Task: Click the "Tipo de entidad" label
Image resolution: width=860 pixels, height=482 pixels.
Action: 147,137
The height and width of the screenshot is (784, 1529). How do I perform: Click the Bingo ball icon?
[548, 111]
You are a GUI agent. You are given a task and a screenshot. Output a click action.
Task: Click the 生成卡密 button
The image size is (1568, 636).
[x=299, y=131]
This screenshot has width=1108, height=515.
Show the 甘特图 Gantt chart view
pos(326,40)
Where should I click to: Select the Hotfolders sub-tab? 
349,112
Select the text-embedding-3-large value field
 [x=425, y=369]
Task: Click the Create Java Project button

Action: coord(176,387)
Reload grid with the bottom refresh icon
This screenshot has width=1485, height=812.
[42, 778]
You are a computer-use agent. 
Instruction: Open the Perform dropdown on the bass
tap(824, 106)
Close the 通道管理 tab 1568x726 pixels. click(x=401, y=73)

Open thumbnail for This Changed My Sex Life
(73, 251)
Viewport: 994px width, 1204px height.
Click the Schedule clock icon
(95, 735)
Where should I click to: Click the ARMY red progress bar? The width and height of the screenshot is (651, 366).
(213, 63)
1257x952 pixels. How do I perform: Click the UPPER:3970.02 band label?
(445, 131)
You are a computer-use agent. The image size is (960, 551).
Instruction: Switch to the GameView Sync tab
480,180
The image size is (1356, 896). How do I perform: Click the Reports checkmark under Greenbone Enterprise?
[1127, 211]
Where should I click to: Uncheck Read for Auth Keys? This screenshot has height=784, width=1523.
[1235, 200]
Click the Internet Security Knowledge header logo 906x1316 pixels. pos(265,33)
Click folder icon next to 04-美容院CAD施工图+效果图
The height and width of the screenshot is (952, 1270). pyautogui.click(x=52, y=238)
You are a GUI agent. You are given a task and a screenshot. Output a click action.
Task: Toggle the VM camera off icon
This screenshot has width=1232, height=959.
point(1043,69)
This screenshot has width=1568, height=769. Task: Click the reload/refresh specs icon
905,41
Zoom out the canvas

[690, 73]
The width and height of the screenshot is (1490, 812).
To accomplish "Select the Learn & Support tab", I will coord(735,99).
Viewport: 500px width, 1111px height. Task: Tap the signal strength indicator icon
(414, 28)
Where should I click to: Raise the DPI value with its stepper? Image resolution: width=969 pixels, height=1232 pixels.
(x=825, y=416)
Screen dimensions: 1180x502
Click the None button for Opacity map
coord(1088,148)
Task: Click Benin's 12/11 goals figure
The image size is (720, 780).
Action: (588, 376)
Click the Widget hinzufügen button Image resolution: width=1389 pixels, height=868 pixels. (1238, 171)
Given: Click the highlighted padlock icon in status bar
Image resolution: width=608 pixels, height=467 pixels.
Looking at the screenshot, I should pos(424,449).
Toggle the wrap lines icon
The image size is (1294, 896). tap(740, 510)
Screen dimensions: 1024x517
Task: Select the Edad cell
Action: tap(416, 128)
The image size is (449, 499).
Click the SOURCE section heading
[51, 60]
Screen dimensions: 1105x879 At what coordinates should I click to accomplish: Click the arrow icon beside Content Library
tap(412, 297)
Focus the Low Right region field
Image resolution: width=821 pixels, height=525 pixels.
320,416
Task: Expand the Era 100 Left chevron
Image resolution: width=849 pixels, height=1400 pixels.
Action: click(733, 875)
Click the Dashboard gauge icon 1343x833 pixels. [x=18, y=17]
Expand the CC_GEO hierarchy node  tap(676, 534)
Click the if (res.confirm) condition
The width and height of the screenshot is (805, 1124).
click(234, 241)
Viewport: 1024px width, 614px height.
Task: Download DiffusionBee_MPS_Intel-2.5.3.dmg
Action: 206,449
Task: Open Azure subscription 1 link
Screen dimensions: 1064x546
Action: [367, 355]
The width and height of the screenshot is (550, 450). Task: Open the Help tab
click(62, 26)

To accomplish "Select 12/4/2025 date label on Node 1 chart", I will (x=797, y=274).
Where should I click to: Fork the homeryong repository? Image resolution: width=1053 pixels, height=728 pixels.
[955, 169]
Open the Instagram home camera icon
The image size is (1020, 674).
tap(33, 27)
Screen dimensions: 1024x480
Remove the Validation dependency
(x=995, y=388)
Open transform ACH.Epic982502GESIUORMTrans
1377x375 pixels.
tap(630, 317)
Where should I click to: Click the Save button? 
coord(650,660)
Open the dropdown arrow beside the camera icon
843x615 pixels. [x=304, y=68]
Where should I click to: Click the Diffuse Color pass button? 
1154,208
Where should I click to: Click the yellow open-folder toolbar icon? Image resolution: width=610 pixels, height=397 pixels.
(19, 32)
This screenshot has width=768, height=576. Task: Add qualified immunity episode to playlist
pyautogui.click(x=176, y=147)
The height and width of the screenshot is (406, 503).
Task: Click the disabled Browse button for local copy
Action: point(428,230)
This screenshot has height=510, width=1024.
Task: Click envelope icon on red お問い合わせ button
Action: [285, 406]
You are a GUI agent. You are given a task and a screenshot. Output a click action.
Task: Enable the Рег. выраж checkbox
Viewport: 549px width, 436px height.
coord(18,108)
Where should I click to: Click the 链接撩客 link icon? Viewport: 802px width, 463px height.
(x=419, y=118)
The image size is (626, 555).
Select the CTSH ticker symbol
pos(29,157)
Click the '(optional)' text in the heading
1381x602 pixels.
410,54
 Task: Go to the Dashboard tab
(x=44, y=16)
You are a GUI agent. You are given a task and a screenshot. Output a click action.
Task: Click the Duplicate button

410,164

_WHAT IS EXPECTED_
From the first line to the last, retype the material exactly.

_RESPONSE TO THE TASK_
Task: Click the "Tipo de entidad" label
Image resolution: width=860 pixels, height=482 pixels.
Action: 147,137
The height and width of the screenshot is (784, 1529). How do I perform: Click the Bingo ball icon?
[548, 111]
You are a GUI agent. You are given a task and a screenshot. Output a click action.
Task: Click the 生成卡密 button
The image size is (1568, 636).
[x=299, y=131]
This screenshot has width=1108, height=515.
Show the 甘特图 Gantt chart view
pos(326,40)
Where should I click to: Select the Hotfolders sub-tab? 
349,112
Select the text-embedding-3-large value field
 [x=425, y=369]
Task: Click the Create Java Project button

Action: coord(176,387)
Reload grid with the bottom refresh icon
This screenshot has width=1485, height=812.
[42, 778]
You are a computer-use agent. 
Instruction: Open the Perform dropdown on the bass
tap(824, 106)
Close the 通道管理 tab 1568x726 pixels. click(x=401, y=73)

Open thumbnail for This Changed My Sex Life
(73, 251)
Viewport: 994px width, 1204px height.
Click the Schedule clock icon
(95, 735)
Where should I click to: Click the ARMY red progress bar? The width and height of the screenshot is (651, 366).
(213, 63)
1257x952 pixels. How do I perform: Click the UPPER:3970.02 band label?
(445, 131)
You are a computer-use agent. The image size is (960, 551).
Instruction: Switch to the GameView Sync tab
480,180
The image size is (1356, 896). How do I perform: Click the Reports checkmark under Greenbone Enterprise?
[1127, 211]
Where should I click to: Uncheck Read for Auth Keys? This screenshot has height=784, width=1523.
[1235, 200]
Click the Internet Security Knowledge header logo 906x1316 pixels. pos(265,33)
Click folder icon next to 04-美容院CAD施工图+效果图
The height and width of the screenshot is (952, 1270). pyautogui.click(x=52, y=238)
You are a GUI agent. You are given a task and a screenshot. Output a click action.
Task: Toggle the VM camera off icon
This screenshot has width=1232, height=959.
point(1043,69)
This screenshot has width=1568, height=769. Task: Click the reload/refresh specs icon
905,41
Zoom out the canvas

[690, 73]
The width and height of the screenshot is (1490, 812).
To accomplish "Select the Learn & Support tab", I will coord(735,99).
Viewport: 500px width, 1111px height. Task: Tap the signal strength indicator icon
(414, 28)
Where should I click to: Raise the DPI value with its stepper? Image resolution: width=969 pixels, height=1232 pixels.
(x=825, y=416)
Screen dimensions: 1180x502
Click the None button for Opacity map
coord(1088,148)
Task: Click Benin's 12/11 goals figure
The image size is (720, 780).
Action: (588, 376)
Click the Widget hinzufügen button Image resolution: width=1389 pixels, height=868 pixels. (1238, 171)
Given: Click the highlighted padlock icon in status bar
Image resolution: width=608 pixels, height=467 pixels.
Looking at the screenshot, I should pos(424,449).
Toggle the wrap lines icon
The image size is (1294, 896). tap(740, 510)
Screen dimensions: 1024x517
Task: Select the Edad cell
Action: tap(416, 128)
The image size is (449, 499).
Click the SOURCE section heading
[51, 60]
Screen dimensions: 1105x879 At what coordinates should I click to accomplish: Click the arrow icon beside Content Library
tap(412, 297)
Focus the Low Right region field
Image resolution: width=821 pixels, height=525 pixels.
320,416
Task: Expand the Era 100 Left chevron
Image resolution: width=849 pixels, height=1400 pixels.
Action: click(733, 875)
Click the Dashboard gauge icon 1343x833 pixels. [x=18, y=17]
Expand the CC_GEO hierarchy node  tap(676, 534)
Click the if (res.confirm) condition
The width and height of the screenshot is (805, 1124).
click(234, 241)
Viewport: 1024px width, 614px height.
Task: Download DiffusionBee_MPS_Intel-2.5.3.dmg
Action: 206,449
Task: Open Azure subscription 1 link
Screen dimensions: 1064x546
Action: [367, 355]
The width and height of the screenshot is (550, 450). Task: Open the Help tab
click(62, 26)

To accomplish "Select 12/4/2025 date label on Node 1 chart", I will (x=797, y=274).
Where should I click to: Fork the homeryong repository? Image resolution: width=1053 pixels, height=728 pixels.
[955, 169]
Open the Instagram home camera icon
The image size is (1020, 674).
tap(33, 27)
Screen dimensions: 1024x480
Remove the Validation dependency
(x=995, y=388)
Open transform ACH.Epic982502GESIUORMTrans
1377x375 pixels.
tap(630, 317)
Where should I click to: Click the Save button? 
coord(650,660)
Open the dropdown arrow beside the camera icon
843x615 pixels. [x=304, y=68]
Where should I click to: Click the Diffuse Color pass button? 
1154,208
Where should I click to: Click the yellow open-folder toolbar icon? Image resolution: width=610 pixels, height=397 pixels.
(19, 32)
This screenshot has width=768, height=576. Task: Add qualified immunity episode to playlist
pyautogui.click(x=176, y=147)
The height and width of the screenshot is (406, 503).
Task: Click the disabled Browse button for local copy
Action: point(428,230)
This screenshot has height=510, width=1024.
Task: Click envelope icon on red お問い合わせ button
Action: [285, 406]
You are a GUI agent. You are given a task and a screenshot. Output a click action.
Task: Enable the Рег. выраж checkbox
Viewport: 549px width, 436px height.
coord(18,108)
Where should I click to: Click the 链接撩客 link icon? Viewport: 802px width, 463px height.
(x=419, y=118)
The image size is (626, 555).
Select the CTSH ticker symbol
pos(29,157)
Click the '(optional)' text in the heading
1381x602 pixels.
410,54
 Task: Go to the Dashboard tab
(x=44, y=16)
You are a GUI agent. You are given a task and a screenshot. Output a click action.
Task: Click the Duplicate button

410,164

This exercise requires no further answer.